(RECORD EXCERPTS begins)

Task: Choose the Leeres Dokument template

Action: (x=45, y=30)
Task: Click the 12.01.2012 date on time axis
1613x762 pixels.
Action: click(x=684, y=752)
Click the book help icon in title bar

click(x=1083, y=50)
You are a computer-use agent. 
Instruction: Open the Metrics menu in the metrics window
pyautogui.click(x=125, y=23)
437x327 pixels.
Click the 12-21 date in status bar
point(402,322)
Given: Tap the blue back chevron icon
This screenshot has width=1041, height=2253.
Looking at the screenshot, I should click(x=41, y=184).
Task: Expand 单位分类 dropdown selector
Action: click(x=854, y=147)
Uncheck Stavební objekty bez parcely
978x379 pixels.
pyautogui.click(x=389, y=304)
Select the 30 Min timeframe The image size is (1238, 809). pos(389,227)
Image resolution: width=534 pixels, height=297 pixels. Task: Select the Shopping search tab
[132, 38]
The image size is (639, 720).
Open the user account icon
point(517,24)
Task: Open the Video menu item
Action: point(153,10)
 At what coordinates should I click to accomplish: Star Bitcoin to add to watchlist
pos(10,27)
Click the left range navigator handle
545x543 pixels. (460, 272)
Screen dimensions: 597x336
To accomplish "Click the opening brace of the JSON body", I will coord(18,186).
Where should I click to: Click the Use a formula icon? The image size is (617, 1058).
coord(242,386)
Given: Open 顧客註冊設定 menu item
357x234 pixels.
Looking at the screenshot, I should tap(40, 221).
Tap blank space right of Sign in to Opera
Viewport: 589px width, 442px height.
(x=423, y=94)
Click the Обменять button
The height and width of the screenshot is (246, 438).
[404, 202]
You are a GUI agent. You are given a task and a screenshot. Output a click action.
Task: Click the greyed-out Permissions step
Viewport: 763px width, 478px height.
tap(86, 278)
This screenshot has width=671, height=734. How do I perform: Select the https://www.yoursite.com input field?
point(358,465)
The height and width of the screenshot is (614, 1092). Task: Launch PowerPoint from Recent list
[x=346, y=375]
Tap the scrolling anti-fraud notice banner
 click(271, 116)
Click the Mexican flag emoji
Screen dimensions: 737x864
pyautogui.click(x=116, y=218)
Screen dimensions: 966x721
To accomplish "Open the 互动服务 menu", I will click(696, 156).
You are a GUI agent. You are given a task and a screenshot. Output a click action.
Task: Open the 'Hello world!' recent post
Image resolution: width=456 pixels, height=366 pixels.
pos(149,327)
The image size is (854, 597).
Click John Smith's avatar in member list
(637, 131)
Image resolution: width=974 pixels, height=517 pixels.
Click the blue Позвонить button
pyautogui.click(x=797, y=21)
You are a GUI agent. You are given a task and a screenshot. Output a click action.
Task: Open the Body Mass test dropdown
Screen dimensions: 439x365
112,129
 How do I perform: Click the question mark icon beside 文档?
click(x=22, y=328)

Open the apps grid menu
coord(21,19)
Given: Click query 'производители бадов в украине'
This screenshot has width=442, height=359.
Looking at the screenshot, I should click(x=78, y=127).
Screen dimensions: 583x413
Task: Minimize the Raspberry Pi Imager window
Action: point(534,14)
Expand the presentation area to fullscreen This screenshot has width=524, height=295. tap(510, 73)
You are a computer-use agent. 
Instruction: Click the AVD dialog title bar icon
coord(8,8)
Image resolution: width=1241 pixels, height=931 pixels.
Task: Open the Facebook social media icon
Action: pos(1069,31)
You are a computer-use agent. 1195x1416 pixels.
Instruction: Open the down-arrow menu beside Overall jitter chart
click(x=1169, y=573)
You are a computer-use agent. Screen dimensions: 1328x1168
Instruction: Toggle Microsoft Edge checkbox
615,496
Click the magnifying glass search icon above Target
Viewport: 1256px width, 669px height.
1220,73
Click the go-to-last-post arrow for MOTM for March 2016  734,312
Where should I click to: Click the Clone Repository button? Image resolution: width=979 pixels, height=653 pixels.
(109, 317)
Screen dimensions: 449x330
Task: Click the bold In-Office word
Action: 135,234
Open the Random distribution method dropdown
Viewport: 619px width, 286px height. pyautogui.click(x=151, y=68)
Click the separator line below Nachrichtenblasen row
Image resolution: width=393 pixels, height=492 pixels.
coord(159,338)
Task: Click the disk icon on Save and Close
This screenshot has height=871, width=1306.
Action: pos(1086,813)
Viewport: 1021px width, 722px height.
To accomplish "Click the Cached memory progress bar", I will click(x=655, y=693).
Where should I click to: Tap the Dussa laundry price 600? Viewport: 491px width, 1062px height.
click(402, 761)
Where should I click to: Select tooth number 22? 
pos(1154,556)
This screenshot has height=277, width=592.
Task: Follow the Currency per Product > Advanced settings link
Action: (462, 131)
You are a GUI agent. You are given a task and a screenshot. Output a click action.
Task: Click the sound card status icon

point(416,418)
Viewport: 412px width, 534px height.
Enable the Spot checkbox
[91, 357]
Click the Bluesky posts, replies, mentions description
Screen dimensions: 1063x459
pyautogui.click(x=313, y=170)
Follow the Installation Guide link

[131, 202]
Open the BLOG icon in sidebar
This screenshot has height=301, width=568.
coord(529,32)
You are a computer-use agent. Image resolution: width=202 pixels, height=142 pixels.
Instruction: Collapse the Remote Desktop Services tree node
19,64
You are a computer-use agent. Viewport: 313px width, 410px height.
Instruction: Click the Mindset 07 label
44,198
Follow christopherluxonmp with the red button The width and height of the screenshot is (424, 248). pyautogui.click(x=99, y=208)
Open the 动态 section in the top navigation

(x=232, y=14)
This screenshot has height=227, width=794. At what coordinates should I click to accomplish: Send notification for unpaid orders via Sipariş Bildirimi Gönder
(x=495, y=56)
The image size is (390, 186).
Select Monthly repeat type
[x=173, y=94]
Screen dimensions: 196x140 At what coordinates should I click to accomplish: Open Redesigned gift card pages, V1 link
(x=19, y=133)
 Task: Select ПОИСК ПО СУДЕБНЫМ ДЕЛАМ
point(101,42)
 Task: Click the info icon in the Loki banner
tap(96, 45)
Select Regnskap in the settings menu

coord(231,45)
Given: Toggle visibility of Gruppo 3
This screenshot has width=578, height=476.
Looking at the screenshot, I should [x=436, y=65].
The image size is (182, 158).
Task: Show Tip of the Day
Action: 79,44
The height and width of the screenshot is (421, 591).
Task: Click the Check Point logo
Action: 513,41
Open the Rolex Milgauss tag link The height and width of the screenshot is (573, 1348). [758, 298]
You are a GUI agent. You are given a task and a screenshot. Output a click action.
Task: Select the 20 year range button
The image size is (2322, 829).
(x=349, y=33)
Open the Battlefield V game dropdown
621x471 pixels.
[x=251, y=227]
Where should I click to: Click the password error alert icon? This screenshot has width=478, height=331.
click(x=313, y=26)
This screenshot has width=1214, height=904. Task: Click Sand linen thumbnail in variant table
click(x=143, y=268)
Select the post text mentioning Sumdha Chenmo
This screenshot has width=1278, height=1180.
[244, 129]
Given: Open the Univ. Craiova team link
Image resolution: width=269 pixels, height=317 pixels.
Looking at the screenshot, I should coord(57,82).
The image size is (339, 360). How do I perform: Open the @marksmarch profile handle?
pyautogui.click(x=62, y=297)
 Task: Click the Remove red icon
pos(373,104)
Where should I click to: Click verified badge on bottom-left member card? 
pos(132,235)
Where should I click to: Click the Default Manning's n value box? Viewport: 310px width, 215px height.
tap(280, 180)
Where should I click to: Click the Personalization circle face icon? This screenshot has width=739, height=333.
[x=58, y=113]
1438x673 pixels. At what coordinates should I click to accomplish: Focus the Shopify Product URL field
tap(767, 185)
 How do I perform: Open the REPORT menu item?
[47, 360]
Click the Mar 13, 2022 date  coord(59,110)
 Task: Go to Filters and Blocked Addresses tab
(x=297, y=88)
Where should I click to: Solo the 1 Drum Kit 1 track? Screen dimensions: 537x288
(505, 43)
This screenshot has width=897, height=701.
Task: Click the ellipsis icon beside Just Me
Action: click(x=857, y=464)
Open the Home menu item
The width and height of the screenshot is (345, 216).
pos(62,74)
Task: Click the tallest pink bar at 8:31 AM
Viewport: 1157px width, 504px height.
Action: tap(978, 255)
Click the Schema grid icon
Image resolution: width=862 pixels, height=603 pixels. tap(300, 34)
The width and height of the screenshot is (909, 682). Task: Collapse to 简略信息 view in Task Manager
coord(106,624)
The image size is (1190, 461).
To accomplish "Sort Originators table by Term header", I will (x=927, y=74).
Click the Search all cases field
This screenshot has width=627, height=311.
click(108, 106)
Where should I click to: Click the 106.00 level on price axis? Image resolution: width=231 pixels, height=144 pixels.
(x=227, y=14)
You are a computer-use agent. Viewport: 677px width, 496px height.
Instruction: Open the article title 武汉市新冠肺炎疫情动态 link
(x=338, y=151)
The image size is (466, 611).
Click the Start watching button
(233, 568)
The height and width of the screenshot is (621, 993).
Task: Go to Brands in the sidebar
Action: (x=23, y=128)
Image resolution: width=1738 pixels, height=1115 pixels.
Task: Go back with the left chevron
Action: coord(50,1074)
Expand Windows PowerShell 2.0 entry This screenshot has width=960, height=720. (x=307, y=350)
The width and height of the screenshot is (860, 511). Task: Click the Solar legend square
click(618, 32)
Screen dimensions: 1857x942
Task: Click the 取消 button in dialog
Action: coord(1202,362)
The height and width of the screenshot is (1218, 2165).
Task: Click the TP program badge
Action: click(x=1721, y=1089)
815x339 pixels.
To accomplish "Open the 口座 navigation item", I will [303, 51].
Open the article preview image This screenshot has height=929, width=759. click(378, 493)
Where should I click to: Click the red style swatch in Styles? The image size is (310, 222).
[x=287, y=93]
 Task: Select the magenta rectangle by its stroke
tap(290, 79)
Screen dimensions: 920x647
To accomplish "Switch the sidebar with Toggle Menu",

(RECORD EXCERPTS ends)

◆ WHAT THE TASK REQUIRES:
Starting at the line that has "The width and height of the screenshot is (909, 682)." in the records above, restate word for word every line until the one that has "The image size is (1190, 461).", and include that one as well.

◆ ANSWER TO THIS PROBLEM:
The width and height of the screenshot is (909, 682). Task: Collapse to 简略信息 view in Task Manager
coord(106,624)
The image size is (1190, 461).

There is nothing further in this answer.